Goldie and I are walking slowly around the block. I mean, very slowly. The poor old girl just limps and gimps along, stopping every few steps to smell, which I think means she is catching her breath, because she never had to stop and smell so much before. We approach a gang-member looking guy leaning against his fence. Tattoos on his neck, white t-shirt, black slacks, the usual.

He also has the shiny-eyed, blown-out-pupil look of someone who has a head full of chemicals not found in nature.

As we walk by, I say hi - I have seen him before and he is my neighbor, though one street over.

"I wish I was walking my dog," he chokes out suddenly.

"Yeah?" I say, a little puzzled.

"Max, my schnauzer, he got run over right here," he says, pointing at the street. "Now I can't stop crying.
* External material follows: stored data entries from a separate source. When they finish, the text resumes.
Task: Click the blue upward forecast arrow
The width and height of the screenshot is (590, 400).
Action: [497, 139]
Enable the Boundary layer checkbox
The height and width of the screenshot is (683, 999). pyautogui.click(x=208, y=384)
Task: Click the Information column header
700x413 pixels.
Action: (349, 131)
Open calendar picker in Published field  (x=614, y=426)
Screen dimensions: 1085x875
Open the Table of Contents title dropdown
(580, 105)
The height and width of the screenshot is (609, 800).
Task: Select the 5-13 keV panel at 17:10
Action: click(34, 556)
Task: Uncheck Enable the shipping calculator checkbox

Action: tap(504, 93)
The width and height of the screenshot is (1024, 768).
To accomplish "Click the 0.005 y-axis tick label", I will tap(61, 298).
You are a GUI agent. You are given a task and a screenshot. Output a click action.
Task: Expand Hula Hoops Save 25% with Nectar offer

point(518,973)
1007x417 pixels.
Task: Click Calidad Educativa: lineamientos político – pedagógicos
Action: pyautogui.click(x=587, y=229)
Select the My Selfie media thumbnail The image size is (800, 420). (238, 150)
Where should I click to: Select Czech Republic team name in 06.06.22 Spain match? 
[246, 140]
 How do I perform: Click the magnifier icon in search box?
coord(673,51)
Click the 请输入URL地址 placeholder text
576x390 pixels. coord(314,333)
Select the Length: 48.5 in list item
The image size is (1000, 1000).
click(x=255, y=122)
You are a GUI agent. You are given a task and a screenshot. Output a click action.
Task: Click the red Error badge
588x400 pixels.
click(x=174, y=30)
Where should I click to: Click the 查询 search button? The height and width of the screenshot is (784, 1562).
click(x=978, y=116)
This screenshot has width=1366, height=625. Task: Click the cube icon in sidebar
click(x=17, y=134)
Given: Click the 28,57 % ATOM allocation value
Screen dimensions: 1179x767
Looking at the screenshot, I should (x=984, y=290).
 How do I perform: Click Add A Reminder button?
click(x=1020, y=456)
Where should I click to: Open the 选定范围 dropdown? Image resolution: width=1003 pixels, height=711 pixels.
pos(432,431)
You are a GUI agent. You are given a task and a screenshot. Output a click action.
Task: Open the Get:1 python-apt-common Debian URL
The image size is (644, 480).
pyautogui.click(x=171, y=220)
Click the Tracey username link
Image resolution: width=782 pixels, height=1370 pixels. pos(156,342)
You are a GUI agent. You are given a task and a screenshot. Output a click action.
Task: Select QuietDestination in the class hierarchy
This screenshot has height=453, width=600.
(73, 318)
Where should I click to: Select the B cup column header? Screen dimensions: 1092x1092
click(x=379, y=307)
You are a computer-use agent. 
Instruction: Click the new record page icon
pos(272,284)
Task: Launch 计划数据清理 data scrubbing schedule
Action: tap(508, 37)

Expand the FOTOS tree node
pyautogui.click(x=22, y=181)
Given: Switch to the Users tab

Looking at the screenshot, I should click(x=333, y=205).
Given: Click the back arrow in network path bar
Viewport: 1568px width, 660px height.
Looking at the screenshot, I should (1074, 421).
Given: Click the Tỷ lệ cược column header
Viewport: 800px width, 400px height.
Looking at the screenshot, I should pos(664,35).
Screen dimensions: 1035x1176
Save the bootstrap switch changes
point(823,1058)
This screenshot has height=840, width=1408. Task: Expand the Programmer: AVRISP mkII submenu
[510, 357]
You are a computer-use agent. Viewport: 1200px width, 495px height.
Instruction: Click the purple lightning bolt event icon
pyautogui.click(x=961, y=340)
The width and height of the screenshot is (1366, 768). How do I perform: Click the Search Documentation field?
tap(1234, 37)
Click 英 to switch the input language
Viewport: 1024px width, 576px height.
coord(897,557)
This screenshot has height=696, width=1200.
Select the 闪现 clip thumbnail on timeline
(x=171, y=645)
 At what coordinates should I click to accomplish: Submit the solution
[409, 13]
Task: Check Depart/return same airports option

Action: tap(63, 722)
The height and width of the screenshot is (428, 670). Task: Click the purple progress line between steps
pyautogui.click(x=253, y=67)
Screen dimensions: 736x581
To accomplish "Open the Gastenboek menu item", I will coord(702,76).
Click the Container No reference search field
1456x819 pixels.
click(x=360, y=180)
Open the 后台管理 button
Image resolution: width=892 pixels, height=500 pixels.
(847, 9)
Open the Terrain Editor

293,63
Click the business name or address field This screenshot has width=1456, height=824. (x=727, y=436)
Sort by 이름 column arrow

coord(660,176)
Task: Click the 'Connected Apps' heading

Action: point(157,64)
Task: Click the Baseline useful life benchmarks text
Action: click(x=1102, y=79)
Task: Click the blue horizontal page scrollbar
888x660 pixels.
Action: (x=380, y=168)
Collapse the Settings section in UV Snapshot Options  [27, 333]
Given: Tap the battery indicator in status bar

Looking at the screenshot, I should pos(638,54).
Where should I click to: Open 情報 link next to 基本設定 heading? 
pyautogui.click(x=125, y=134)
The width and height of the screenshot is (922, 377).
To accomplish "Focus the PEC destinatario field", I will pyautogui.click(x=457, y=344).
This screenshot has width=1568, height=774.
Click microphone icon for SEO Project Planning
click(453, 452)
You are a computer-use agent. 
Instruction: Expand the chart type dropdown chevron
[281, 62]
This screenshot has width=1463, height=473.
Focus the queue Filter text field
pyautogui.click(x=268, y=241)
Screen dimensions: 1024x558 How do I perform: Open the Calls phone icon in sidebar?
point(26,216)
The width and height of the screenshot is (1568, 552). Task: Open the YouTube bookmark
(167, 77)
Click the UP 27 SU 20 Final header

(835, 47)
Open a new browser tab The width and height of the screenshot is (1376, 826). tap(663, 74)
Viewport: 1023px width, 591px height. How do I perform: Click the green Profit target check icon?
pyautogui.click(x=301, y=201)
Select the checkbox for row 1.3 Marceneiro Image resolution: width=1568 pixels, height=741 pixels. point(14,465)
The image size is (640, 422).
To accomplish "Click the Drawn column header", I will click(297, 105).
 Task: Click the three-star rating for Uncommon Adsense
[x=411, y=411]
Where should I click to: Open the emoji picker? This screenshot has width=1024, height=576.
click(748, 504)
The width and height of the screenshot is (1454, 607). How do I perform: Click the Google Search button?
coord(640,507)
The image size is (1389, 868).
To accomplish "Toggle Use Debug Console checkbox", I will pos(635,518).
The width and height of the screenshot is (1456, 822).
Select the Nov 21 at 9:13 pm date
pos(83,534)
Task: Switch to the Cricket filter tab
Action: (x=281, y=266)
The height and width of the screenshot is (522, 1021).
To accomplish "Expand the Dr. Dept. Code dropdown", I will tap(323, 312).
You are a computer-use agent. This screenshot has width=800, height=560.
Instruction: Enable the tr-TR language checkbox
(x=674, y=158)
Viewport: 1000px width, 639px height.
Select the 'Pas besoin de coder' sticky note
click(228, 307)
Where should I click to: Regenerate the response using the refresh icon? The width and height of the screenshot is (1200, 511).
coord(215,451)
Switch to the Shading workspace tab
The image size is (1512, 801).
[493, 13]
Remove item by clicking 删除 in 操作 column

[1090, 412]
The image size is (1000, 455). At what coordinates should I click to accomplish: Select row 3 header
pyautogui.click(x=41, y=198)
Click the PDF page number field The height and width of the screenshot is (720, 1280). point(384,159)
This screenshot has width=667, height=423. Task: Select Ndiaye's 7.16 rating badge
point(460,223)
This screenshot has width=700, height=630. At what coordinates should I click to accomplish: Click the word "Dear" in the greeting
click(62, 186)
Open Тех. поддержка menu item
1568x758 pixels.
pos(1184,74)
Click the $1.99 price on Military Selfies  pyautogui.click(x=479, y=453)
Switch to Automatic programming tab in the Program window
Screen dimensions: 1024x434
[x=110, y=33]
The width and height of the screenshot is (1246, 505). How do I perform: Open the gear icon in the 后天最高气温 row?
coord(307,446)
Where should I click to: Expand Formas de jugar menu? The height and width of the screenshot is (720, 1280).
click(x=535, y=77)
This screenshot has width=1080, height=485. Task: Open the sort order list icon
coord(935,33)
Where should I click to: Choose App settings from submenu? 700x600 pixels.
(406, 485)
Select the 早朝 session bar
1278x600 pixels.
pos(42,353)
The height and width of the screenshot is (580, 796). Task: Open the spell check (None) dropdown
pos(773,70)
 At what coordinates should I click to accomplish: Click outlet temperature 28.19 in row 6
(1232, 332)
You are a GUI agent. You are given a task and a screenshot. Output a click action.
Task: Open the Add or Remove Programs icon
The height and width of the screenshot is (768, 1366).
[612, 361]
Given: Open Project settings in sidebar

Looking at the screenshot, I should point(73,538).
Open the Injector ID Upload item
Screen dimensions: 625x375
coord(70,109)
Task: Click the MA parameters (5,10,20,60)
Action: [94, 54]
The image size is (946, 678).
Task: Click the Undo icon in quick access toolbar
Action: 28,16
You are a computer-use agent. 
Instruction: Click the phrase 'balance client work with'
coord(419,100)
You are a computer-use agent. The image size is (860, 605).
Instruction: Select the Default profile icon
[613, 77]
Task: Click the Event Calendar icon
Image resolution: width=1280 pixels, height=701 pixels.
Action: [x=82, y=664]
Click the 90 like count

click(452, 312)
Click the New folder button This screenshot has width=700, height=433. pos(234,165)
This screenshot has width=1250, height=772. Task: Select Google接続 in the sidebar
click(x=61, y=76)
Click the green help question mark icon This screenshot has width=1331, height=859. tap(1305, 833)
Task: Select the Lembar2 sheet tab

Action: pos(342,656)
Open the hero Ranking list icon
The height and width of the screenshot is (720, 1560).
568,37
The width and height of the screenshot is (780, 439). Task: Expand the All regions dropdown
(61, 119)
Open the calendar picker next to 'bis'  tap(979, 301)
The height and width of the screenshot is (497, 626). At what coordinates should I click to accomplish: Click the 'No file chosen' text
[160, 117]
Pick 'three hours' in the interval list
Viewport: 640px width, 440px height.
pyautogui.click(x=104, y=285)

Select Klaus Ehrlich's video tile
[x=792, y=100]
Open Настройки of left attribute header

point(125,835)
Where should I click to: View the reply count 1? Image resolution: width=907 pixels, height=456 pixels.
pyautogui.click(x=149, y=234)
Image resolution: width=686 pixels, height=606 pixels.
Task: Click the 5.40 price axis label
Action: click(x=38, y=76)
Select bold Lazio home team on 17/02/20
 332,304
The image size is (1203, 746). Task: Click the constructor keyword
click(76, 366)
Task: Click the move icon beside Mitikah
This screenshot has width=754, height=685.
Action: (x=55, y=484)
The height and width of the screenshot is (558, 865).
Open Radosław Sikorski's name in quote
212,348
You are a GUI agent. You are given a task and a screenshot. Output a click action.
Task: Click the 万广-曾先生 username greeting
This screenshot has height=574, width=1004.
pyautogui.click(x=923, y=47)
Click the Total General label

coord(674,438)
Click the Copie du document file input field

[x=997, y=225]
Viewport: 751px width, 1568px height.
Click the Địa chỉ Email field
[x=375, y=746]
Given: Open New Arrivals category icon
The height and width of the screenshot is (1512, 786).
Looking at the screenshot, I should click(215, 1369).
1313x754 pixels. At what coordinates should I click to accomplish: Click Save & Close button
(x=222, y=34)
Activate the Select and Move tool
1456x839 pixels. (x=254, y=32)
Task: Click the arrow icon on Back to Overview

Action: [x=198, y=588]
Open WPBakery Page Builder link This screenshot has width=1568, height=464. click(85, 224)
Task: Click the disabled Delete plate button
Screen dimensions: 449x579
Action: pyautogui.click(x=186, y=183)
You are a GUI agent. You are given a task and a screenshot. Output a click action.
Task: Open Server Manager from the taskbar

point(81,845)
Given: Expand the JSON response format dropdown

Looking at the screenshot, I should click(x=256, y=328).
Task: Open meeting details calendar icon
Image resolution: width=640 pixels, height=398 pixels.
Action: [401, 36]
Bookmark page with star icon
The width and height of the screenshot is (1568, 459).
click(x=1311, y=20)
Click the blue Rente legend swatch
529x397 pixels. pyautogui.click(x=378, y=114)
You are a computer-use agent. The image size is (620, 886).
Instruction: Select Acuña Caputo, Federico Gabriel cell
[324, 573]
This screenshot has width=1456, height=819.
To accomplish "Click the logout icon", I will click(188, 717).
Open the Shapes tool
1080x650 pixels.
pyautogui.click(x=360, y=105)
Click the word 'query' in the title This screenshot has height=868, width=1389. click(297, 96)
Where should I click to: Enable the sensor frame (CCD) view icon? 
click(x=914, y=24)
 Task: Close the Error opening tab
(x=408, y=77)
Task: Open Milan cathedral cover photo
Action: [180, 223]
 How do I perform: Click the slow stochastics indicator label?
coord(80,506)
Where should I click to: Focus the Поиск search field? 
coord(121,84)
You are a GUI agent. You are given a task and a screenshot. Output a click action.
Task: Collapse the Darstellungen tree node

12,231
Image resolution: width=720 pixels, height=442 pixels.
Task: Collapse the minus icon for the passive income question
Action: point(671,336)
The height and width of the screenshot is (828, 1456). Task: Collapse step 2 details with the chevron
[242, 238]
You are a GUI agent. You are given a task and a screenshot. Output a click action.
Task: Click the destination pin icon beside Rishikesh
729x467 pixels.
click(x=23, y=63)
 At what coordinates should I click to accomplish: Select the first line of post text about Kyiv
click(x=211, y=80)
I gotta stop crying." He wipes his eyes on his t-shirt sleeve.

I stop and listen as he talks about Max, how much he loved that damned dog, how he was out walking him every morning at 6:30.

"That damn dog cost me fifteen hundred dollars," he said.

"And he stole your heart," I said.

He leans back from the fence and I see the pistol in his waistband. Whoa. But I figure a guy who is weeping over his dog probably won't do me any harm just then, so we talk about Goldie, how old she is, what kind of dog. All the usual dog questions.

"I can never have another dog," he said. "I could get another schnauzer, but there'd never be another Max."

"You never know," I say. "The day may come. When I got her, I wasn't looking for a dog. She was just there in front of me and I knew she was mine."

I asked his name and he told me, and I told him mine. Now we were real to each other. Beyond stereotypes, beyond gangs and problems and scary people. Just two people who love their dogs, meeting up on a Saturday afternoon.